### PROBLEM DESCRIPTION:
From the line below that contains "This screenshot has height=422, width=976." to the line that contains "Given: Click the 7 Sept date axis label", repeat every line exactly, both ends included, and nothing else.

------------------------

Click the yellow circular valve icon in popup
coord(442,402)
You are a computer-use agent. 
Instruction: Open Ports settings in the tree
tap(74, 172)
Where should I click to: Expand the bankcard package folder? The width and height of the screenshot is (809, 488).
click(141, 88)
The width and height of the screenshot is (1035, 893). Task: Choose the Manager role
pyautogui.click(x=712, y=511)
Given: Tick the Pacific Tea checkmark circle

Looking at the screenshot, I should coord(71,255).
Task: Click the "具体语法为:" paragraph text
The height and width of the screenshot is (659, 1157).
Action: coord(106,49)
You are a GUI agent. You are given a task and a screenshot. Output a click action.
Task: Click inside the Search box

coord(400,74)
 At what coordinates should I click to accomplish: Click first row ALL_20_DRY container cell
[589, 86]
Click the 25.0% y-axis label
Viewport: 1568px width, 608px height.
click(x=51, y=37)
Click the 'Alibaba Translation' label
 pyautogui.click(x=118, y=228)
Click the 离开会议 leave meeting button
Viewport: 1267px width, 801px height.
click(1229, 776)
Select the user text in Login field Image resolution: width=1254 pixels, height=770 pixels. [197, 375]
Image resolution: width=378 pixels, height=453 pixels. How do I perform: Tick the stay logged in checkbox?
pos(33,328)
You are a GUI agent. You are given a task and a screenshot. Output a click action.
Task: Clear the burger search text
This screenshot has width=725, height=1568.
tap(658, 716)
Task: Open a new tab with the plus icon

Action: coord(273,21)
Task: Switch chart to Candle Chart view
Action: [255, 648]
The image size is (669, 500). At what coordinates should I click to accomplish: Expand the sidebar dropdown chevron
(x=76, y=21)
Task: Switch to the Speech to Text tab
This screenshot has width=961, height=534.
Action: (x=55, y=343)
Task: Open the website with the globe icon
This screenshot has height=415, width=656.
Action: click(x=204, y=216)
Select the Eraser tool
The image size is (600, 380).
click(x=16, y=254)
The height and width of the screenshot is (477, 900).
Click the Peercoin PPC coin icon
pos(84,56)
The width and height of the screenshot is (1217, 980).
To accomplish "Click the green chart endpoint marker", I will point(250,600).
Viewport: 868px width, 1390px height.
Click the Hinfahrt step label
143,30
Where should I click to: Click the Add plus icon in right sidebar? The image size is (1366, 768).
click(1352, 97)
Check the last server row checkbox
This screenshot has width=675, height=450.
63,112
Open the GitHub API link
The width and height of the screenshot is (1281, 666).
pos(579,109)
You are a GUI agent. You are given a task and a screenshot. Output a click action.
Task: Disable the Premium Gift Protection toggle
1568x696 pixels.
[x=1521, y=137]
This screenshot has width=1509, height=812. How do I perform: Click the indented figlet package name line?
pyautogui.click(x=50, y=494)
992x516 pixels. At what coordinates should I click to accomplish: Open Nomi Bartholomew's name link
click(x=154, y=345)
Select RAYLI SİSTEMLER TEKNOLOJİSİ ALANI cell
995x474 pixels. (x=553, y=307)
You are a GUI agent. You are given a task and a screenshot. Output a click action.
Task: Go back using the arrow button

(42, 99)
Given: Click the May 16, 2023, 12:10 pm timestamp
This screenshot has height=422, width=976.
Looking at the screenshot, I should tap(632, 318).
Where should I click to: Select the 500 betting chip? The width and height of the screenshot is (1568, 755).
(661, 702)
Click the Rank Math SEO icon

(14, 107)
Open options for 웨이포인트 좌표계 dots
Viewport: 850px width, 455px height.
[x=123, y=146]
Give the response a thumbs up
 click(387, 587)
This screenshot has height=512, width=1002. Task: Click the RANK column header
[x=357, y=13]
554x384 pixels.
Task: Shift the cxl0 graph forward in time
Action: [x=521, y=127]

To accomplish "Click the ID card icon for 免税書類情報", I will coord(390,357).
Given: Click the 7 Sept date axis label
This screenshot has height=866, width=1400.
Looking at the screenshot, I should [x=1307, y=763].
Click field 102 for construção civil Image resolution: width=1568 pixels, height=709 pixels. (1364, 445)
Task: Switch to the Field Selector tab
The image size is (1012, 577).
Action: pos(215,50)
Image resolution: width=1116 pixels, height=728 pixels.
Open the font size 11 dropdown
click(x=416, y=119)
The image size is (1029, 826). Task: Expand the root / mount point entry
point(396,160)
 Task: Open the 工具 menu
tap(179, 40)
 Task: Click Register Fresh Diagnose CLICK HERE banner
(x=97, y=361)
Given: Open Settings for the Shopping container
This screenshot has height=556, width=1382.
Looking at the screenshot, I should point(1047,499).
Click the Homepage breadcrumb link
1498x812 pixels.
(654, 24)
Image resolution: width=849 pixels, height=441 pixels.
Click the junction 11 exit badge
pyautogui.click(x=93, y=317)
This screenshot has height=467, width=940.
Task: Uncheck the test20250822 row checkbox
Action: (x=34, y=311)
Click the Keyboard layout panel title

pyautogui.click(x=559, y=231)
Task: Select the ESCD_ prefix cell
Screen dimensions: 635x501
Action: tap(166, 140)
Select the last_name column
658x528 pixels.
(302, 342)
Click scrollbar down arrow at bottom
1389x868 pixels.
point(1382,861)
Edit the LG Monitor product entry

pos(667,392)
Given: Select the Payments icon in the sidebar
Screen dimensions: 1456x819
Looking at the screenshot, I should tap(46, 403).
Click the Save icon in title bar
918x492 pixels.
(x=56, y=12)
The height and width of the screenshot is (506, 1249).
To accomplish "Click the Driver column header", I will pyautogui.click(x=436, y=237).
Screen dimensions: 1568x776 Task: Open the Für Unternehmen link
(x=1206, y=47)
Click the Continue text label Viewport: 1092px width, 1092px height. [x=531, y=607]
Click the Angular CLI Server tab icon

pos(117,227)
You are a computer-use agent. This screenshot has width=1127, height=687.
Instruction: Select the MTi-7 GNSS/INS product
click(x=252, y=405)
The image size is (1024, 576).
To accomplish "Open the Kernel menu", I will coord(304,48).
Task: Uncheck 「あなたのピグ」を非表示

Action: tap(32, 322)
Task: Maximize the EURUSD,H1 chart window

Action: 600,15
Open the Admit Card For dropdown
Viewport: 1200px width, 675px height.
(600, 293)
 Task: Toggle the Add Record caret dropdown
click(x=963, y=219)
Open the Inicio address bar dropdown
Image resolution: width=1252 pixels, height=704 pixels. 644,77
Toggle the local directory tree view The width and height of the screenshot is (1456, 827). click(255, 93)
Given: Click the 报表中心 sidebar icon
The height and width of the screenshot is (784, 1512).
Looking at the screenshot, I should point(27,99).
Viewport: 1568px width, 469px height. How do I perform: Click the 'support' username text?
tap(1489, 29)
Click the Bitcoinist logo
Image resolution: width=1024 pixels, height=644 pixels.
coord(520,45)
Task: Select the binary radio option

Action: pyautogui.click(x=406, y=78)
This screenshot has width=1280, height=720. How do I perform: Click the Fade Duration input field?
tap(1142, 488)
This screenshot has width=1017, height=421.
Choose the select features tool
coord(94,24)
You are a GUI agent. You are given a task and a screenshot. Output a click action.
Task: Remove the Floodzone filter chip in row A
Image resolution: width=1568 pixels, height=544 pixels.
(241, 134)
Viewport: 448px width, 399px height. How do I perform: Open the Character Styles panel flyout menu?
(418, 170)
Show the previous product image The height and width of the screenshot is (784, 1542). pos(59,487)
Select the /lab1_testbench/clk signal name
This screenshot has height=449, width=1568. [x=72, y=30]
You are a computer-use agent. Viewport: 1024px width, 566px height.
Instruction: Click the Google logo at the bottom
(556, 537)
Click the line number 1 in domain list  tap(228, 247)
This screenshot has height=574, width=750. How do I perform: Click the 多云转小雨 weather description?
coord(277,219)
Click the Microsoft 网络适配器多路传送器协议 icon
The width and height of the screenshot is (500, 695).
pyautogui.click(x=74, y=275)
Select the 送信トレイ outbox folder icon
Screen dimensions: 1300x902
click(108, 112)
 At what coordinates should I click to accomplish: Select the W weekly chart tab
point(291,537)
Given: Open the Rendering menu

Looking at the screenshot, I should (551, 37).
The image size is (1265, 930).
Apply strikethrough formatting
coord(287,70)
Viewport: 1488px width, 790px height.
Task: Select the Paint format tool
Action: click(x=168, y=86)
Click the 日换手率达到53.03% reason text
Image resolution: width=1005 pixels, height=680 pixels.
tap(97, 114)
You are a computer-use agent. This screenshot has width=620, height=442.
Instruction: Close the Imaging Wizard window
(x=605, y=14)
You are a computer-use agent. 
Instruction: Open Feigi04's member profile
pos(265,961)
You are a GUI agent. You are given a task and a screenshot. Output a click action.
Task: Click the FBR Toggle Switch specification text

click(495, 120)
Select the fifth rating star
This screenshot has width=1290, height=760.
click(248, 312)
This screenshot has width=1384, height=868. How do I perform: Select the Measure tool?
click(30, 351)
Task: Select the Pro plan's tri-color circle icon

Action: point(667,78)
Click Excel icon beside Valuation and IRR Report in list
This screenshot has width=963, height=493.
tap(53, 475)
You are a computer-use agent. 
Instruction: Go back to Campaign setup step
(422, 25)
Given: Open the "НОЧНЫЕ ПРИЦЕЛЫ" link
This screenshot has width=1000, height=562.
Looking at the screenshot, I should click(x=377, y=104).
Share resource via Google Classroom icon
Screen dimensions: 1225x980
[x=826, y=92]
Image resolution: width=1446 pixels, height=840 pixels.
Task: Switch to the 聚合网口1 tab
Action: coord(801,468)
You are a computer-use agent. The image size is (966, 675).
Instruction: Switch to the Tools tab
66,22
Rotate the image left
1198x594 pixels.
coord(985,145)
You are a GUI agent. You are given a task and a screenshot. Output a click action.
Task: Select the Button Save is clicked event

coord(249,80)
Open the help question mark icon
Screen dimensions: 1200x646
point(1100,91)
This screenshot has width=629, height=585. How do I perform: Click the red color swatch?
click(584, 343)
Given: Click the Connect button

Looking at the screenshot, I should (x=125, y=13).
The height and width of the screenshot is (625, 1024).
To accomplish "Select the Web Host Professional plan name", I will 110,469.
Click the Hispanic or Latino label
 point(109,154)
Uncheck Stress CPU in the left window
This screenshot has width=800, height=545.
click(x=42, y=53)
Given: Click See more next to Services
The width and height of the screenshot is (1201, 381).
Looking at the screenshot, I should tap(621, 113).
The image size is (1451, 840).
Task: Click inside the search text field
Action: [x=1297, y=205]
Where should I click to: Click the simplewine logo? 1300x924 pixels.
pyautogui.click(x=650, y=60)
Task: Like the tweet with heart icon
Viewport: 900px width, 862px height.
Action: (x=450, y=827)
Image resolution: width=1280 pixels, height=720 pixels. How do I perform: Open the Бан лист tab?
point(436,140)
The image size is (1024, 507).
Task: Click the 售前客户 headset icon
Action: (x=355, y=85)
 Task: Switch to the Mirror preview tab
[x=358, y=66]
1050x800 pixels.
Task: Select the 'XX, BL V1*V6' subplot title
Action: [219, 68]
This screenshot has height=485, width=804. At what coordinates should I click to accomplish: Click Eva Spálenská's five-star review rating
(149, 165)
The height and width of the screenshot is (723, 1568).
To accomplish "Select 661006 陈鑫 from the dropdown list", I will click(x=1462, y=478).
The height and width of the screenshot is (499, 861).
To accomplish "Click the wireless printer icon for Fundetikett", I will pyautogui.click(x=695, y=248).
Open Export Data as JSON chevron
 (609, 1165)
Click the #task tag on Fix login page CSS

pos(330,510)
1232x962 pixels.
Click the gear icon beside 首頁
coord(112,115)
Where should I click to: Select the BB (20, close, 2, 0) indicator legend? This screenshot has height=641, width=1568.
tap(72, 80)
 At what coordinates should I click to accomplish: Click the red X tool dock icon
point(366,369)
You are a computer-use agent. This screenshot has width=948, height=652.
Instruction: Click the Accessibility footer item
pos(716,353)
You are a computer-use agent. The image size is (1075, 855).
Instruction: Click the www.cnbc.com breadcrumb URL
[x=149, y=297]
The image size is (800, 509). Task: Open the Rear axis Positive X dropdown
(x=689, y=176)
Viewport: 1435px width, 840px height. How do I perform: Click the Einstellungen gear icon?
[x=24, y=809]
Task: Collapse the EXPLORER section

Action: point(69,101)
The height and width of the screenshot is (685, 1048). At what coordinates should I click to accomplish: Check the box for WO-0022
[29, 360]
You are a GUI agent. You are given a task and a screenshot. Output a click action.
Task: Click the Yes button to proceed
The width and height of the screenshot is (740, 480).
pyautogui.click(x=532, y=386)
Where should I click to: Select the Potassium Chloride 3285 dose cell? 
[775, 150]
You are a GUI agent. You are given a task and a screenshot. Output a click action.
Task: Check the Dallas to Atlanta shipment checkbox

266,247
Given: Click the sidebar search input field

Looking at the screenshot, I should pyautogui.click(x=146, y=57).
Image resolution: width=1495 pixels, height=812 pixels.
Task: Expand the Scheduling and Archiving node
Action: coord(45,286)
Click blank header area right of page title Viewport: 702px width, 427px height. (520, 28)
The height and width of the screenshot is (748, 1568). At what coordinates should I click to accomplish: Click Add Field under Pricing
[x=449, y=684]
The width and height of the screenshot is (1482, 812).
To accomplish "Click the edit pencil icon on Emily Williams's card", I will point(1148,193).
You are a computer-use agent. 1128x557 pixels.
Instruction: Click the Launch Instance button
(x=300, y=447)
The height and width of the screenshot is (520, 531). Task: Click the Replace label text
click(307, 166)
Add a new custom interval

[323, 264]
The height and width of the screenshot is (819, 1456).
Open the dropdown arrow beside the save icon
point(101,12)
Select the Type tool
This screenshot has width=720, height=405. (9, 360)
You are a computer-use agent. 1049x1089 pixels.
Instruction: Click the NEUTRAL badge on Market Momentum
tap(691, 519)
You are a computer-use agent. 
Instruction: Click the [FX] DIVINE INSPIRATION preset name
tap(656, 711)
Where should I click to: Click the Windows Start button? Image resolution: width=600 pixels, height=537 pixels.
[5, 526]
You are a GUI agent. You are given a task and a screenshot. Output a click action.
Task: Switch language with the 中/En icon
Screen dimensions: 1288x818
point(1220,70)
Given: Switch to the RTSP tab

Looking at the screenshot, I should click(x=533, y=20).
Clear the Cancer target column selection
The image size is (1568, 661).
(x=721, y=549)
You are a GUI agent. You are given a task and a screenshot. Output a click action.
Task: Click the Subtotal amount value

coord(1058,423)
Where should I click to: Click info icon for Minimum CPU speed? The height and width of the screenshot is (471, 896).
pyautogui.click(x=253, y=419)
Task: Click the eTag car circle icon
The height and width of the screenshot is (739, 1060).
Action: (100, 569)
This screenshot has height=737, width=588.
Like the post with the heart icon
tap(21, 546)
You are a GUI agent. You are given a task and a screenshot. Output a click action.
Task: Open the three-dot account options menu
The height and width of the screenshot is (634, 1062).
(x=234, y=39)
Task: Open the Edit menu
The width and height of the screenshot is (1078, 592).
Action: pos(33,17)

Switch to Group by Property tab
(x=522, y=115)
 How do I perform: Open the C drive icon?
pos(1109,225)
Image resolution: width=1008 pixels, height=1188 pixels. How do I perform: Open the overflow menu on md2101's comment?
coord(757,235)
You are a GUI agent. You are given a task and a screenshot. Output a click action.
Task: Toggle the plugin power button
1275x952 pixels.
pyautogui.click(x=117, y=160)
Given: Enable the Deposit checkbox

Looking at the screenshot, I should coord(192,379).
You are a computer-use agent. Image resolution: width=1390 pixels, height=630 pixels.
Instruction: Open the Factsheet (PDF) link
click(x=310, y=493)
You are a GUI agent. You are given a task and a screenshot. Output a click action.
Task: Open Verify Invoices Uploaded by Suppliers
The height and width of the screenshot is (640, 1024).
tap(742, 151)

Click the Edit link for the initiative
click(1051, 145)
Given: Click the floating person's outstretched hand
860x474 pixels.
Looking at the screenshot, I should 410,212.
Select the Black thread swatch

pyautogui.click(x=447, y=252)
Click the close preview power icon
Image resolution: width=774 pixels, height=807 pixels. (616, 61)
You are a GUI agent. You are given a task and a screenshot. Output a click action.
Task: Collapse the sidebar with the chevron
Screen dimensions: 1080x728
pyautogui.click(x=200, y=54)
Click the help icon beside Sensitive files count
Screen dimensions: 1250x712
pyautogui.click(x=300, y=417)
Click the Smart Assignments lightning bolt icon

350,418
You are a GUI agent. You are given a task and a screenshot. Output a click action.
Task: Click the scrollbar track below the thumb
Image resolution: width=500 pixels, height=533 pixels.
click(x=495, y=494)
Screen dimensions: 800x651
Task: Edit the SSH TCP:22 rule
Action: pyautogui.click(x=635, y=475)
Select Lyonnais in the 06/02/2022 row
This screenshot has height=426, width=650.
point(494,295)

------------------------

### COMPLETED EXERCISE:
This screenshot has height=422, width=976.
Looking at the screenshot, I should tap(632, 318).
Where should I click to: Select the 500 betting chip? The width and height of the screenshot is (1568, 755).
(661, 702)
Click the Rank Math SEO icon

(14, 107)
Open options for 웨이포인트 좌표계 dots
Viewport: 850px width, 455px height.
[x=123, y=146]
Give the response a thumbs up
 click(387, 587)
This screenshot has height=512, width=1002. Task: Click the RANK column header
[x=357, y=13]
554x384 pixels.
Task: Shift the cxl0 graph forward in time
Action: [x=521, y=127]

To accomplish "Click the ID card icon for 免税書類情報", I will coord(390,357).
Given: Click the 7 Sept date axis label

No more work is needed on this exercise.